> **Directions for this task**: Repeat only the lines from the one holding "Toggle red status for vr 19 mei 2023" down to the last line of the listing below, including both of those lines.

(Material to process begins)

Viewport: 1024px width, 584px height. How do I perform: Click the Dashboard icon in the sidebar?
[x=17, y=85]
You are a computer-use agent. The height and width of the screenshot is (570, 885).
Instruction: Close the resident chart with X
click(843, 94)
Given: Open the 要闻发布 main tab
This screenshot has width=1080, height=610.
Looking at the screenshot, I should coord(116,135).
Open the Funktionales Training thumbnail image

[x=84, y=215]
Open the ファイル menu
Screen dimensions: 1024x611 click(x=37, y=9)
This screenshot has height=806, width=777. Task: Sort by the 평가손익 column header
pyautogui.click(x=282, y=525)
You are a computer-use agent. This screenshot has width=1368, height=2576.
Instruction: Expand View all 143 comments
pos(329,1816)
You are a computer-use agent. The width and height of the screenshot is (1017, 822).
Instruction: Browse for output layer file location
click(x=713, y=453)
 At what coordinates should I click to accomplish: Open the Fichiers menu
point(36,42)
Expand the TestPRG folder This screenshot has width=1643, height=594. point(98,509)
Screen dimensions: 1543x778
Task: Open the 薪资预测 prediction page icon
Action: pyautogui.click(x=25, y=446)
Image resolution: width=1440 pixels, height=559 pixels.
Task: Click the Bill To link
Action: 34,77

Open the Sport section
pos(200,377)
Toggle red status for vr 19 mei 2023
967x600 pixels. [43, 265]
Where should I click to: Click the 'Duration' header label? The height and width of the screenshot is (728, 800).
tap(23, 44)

(Material to process ends)

> **Answer box**:
Toggle red status for vr 19 mei 2023
967x600 pixels. [43, 265]
Where should I click to: Click the 'Duration' header label? The height and width of the screenshot is (728, 800).
tap(23, 44)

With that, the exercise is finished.